Perhaps it was his coolness. If one could be that cool under a duress that would make any normal man crack, then perhaps there was no pleasure to be derived from witnessing the death of one so talented. It must be that. It can’t be anything else.
We no longer have dispassion in politics. We only have partisan politics, partisan politicians, and partisan practices. We seem to have lost our ability to step back just a short distance from the place wherein we would be engaged, and to try our best to see it through another set of eyes, to hear it through another set of ears. We’ve abandoned this skill to the eyes and ears of our own self-indulgence and self-importance. Maybe we can no longer think objectively. Maybe we no longer listen to what others are saying. Maybe it was the doing of those things that kept Talleyrand alive when so many governments fell.
So, just give me the facts ― the plain old undistorted facts ― the unredacted facts ― the raw facts ― the unedited facts ― the facts that have not yet been digested and regurgitated in a fit of passionate misadventure. I’ll distort them in the manner I see fit. I’ll edit them to suit my purposes. I’ll only show you the ones I think you need to see.
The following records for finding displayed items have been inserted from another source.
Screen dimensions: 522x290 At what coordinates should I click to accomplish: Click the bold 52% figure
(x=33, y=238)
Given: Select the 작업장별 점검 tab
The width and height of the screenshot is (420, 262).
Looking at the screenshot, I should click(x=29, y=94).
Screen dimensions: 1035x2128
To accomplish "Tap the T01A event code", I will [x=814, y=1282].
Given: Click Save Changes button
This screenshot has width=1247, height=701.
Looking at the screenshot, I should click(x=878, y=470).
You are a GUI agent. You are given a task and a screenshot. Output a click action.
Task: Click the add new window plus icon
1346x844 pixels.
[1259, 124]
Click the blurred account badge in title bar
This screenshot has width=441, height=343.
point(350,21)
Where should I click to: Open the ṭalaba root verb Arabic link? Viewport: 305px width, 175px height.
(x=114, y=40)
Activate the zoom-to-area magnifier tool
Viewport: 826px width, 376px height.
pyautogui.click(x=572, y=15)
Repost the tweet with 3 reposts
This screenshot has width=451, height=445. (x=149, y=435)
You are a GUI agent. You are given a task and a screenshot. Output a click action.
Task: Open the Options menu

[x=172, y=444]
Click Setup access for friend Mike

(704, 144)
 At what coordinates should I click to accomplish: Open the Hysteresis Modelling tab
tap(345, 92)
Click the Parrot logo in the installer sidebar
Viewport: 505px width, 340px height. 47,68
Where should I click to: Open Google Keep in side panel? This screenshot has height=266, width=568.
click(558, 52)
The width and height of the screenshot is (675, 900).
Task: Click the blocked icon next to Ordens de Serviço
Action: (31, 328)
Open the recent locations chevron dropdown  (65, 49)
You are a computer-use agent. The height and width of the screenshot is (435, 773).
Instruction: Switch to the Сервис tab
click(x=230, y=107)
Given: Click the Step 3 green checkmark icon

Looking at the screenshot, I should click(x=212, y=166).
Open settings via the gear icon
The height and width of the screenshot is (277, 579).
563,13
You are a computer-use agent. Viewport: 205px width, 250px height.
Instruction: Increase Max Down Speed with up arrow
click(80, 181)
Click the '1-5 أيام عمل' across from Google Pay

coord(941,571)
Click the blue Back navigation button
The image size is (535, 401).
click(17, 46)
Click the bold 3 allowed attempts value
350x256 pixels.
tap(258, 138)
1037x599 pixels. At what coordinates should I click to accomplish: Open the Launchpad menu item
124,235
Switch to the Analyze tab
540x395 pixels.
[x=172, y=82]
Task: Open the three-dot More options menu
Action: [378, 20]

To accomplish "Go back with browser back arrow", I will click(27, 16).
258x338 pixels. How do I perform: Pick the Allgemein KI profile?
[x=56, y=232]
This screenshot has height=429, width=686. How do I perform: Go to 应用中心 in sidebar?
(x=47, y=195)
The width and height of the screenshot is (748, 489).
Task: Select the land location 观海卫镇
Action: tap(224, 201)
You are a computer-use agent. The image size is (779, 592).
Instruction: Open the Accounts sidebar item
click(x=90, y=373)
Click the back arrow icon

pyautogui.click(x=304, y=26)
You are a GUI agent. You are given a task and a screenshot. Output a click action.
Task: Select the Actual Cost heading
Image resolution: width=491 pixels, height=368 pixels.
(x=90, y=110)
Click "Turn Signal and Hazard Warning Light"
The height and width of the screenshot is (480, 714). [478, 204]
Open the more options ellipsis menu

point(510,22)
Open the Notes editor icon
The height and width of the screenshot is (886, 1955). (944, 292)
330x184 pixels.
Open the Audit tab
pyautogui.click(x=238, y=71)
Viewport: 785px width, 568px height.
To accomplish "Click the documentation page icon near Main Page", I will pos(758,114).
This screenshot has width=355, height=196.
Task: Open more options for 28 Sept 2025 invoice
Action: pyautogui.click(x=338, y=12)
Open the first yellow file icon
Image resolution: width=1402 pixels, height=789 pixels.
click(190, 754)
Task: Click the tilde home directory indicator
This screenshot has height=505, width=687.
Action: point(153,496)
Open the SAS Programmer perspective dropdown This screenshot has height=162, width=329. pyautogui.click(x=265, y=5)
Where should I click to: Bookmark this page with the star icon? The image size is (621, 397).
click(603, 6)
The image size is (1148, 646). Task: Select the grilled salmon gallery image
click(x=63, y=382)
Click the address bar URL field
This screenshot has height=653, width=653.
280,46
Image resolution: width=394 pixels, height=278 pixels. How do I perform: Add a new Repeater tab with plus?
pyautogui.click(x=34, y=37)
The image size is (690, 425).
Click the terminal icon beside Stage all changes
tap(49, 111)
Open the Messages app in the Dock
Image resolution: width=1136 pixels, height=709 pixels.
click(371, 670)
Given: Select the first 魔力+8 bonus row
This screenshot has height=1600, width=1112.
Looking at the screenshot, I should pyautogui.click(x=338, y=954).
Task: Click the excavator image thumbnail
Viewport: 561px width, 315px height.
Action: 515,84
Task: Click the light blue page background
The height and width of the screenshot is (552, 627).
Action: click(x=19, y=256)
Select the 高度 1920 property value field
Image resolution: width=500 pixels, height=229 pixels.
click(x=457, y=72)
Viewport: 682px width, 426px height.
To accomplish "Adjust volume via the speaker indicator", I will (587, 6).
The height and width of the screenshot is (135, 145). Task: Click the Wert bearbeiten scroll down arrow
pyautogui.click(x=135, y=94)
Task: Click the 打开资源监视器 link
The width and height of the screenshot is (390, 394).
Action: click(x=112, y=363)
From those, I will build my case, since, according to Talleyrand ― there’s nothing so easy to arrange as facts. He spoke more truth in that than we care to admit.
So, when you see a politician spouting facts like they were his own (perhaps they are!) ― think TALLEYRAND. When you see politicians grown fat from their own self-service, their fine linen and wool suits with buttons and seams straining against the thread that holds them together, their pensions that are better than yours, their insurance that is better than yours, and their war-chests full of PAC money from lobbyists as they sit on committees preparing to vote on legislation which will affect the stocks in their investment portfolios ― think TALLEYRAND.
And when you see two friends or acquaintances going at each other in vain and profane babblings, not meant to persuade, not meant to clarify or impart, but to assuage their own passionate self-interests, whether it is the self-interest of money, the self-interest of power, or worse, the self-interest of a compelling inner need to feel good about one’s own self-righteous indignation when others may see things differently than our facts demand ― think, NOT Talleyrand.
The facts about his life are worthy of further study. I have arranged them here as it suited me. Go and get your own facts and arrange them as you’d like. Talleyrand would be proud.
By the way, before there was a Cher, a Prince, a Sting, or a Madonna, there was a Voltaire and a Talleyrand. Were they the forerunners of modern rock stars? I think I’ll go and make up some facts about this. It can’t hurt.